■ Goal of the exercise
Pull out of the data below the stretch of lines bounded by the one containing "You are a computer-use agent. Screen" and the one containing "Task: Click the export icon on 导出订单", both bounds included, unchanged.

(Extracted records)

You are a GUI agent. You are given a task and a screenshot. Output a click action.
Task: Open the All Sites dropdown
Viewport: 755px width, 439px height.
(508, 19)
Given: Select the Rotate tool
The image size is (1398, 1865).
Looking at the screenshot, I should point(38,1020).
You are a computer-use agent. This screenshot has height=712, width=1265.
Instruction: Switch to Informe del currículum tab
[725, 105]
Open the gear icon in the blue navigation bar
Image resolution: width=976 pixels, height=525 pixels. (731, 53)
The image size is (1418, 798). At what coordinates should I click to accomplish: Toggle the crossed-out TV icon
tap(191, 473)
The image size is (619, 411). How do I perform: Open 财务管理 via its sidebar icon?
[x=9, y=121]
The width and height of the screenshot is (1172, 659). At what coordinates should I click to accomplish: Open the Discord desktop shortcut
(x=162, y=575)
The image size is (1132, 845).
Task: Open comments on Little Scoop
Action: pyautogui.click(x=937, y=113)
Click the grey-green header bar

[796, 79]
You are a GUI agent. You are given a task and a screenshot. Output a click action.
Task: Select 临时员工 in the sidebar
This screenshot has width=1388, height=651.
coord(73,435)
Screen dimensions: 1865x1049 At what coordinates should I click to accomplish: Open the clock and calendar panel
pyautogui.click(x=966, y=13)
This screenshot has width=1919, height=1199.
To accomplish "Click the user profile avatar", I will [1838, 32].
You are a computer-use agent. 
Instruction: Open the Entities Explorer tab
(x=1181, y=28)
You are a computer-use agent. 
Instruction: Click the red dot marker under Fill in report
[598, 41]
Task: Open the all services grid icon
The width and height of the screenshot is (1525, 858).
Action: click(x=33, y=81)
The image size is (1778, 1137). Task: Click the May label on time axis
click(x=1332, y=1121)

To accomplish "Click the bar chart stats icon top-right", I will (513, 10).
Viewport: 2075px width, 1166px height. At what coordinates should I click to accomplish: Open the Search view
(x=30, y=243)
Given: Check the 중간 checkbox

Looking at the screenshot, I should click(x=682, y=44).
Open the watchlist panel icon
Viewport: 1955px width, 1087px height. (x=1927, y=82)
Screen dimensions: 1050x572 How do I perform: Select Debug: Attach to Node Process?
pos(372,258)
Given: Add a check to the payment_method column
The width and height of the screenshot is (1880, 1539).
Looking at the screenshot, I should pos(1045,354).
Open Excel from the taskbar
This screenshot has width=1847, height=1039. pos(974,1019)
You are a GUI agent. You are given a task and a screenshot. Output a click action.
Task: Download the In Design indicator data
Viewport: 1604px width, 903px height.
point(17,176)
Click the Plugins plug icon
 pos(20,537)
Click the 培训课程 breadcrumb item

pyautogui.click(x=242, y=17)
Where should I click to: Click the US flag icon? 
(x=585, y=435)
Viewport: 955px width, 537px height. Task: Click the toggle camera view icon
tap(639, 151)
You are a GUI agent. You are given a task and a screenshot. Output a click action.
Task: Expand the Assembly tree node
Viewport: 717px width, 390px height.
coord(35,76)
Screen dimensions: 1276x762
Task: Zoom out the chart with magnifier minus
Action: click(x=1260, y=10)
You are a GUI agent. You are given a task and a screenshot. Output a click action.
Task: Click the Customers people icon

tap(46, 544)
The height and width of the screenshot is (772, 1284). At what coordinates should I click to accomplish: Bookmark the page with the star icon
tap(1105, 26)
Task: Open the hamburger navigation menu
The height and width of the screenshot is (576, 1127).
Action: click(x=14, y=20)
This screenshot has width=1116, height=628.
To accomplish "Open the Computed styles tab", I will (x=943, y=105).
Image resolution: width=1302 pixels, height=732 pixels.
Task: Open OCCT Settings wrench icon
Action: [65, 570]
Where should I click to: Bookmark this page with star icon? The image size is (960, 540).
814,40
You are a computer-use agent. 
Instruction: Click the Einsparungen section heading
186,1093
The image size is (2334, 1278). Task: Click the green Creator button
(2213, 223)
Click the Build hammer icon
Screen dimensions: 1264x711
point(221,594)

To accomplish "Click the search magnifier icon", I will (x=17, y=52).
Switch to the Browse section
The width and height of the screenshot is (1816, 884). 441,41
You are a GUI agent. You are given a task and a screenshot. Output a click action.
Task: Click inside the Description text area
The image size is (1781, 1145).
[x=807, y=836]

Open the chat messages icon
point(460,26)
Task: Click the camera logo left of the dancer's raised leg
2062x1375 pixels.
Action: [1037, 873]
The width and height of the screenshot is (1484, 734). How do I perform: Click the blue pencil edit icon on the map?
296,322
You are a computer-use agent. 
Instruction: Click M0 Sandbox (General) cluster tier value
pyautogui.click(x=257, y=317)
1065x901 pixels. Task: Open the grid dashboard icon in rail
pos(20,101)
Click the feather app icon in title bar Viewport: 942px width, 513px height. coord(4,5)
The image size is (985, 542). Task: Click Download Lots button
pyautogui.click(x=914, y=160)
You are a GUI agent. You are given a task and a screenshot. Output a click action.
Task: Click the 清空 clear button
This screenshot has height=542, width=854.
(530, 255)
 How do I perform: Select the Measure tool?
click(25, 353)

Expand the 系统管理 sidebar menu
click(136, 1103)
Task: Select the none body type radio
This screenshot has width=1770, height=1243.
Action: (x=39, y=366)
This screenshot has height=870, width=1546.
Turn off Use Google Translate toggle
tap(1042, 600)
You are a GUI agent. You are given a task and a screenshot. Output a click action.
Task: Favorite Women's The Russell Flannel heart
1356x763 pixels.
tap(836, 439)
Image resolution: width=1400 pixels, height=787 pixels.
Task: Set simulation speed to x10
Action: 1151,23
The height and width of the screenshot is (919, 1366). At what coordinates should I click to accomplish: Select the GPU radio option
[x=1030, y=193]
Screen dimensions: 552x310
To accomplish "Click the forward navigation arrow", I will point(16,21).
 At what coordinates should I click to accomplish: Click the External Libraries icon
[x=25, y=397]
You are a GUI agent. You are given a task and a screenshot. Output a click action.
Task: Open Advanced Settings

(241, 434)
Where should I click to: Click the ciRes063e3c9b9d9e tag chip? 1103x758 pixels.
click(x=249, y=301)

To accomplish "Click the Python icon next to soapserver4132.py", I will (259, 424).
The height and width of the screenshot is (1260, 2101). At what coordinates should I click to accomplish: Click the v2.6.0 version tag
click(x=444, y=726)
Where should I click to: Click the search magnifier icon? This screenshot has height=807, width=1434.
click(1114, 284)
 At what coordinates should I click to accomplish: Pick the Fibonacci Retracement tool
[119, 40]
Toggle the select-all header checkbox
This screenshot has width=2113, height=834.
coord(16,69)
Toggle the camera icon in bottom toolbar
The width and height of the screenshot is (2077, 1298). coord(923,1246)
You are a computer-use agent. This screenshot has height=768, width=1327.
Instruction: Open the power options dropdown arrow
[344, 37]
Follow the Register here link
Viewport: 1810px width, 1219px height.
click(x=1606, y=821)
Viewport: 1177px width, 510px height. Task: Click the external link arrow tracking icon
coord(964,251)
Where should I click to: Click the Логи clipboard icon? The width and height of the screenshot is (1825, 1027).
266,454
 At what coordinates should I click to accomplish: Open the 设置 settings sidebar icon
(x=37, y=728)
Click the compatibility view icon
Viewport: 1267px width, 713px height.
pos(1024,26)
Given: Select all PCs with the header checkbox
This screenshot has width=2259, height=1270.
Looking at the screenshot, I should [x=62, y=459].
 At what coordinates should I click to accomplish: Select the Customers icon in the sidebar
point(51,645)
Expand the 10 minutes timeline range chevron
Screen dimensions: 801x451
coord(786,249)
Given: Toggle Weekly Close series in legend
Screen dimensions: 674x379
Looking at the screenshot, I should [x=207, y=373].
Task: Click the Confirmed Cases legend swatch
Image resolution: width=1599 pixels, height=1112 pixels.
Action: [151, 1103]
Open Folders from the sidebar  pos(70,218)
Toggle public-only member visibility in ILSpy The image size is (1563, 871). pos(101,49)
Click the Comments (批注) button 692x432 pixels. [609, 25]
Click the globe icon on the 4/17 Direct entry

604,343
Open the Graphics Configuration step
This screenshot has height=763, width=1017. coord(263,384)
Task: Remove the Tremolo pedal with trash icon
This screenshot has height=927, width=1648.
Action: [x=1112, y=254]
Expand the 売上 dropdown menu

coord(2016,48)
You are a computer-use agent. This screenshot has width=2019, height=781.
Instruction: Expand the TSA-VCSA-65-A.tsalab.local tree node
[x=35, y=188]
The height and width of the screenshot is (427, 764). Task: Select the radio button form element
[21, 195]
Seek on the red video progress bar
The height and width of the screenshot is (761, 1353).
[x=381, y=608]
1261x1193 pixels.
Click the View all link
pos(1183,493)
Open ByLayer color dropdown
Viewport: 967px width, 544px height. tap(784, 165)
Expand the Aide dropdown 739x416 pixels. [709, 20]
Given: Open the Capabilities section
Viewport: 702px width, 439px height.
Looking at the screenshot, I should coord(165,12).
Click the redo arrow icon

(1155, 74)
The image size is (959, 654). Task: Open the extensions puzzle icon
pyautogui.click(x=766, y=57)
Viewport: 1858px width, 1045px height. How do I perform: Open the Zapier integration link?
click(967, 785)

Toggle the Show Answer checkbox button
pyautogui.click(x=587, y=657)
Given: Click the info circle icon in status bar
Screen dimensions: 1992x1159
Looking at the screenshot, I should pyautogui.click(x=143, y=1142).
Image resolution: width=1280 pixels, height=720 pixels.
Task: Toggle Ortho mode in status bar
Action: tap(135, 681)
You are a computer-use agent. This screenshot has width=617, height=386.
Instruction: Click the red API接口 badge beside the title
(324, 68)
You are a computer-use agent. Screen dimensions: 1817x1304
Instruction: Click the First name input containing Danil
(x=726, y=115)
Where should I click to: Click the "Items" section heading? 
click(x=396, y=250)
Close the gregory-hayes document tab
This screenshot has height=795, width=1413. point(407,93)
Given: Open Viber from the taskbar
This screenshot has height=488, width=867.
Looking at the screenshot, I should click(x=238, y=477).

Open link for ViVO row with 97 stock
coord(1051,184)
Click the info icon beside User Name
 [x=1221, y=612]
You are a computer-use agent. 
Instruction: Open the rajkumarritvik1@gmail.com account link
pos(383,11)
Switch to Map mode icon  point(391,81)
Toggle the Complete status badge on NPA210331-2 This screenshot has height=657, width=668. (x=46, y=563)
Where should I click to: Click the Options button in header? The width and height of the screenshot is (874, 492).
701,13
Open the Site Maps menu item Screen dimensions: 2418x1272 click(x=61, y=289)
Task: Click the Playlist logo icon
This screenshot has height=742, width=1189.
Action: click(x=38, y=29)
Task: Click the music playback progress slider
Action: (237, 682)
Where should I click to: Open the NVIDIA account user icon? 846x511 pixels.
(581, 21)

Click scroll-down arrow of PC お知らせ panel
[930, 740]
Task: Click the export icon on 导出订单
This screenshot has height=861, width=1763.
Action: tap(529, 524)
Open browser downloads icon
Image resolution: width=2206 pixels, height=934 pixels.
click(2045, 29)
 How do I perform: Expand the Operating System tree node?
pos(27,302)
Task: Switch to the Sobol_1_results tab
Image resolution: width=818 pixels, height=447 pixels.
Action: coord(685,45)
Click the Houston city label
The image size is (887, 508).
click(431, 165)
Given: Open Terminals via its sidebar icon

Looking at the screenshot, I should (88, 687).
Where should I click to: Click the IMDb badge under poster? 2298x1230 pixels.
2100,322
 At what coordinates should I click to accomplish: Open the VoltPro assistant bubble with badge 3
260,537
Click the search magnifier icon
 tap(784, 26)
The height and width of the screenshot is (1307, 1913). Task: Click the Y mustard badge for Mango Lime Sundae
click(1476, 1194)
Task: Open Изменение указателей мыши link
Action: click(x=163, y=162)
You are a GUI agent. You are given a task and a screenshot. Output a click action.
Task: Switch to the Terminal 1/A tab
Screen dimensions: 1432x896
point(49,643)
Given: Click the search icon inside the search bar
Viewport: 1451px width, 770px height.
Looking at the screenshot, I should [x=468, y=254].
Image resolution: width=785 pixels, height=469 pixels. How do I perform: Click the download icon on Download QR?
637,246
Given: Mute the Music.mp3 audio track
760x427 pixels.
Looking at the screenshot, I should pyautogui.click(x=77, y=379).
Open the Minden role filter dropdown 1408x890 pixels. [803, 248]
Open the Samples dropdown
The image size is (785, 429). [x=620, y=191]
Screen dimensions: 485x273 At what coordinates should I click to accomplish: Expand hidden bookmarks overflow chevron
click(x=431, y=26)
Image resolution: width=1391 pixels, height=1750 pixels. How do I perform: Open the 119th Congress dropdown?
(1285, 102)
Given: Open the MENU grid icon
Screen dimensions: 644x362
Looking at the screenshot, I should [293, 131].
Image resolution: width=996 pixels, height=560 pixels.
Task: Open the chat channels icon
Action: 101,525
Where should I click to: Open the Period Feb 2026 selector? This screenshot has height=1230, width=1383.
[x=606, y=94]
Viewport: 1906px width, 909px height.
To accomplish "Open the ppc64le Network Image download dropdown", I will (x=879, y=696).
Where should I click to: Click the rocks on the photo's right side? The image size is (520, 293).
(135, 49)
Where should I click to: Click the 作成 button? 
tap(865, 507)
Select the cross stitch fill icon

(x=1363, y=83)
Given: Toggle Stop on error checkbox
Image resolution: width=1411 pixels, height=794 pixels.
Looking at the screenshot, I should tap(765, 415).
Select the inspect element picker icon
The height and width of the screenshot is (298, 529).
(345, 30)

(End Extracted records)

■ Reply
You are a computer-use agent. Screen dimensions: 1817x1304
Instruction: Click the First name input containing Danil
(x=726, y=115)
Where should I click to: Click the "Items" section heading? 
click(x=396, y=250)
Close the gregory-hayes document tab
This screenshot has height=795, width=1413. point(407,93)
Given: Open Viber from the taskbar
This screenshot has height=488, width=867.
Looking at the screenshot, I should click(x=238, y=477).

Open link for ViVO row with 97 stock
coord(1051,184)
Click the info icon beside User Name
 [x=1221, y=612]
You are a computer-use agent. 
Instruction: Open the rajkumarritvik1@gmail.com account link
pos(383,11)
Switch to Map mode icon  point(391,81)
Toggle the Complete status badge on NPA210331-2 This screenshot has height=657, width=668. (x=46, y=563)
Where should I click to: Click the Options button in header? The width and height of the screenshot is (874, 492).
701,13
Open the Site Maps menu item Screen dimensions: 2418x1272 click(x=61, y=289)
Task: Click the Playlist logo icon
This screenshot has height=742, width=1189.
Action: click(x=38, y=29)
Task: Click the music playback progress slider
Action: (237, 682)
Where should I click to: Open the NVIDIA account user icon? 846x511 pixels.
(581, 21)

Click scroll-down arrow of PC お知らせ panel
[930, 740]
Task: Click the export icon on 导出订单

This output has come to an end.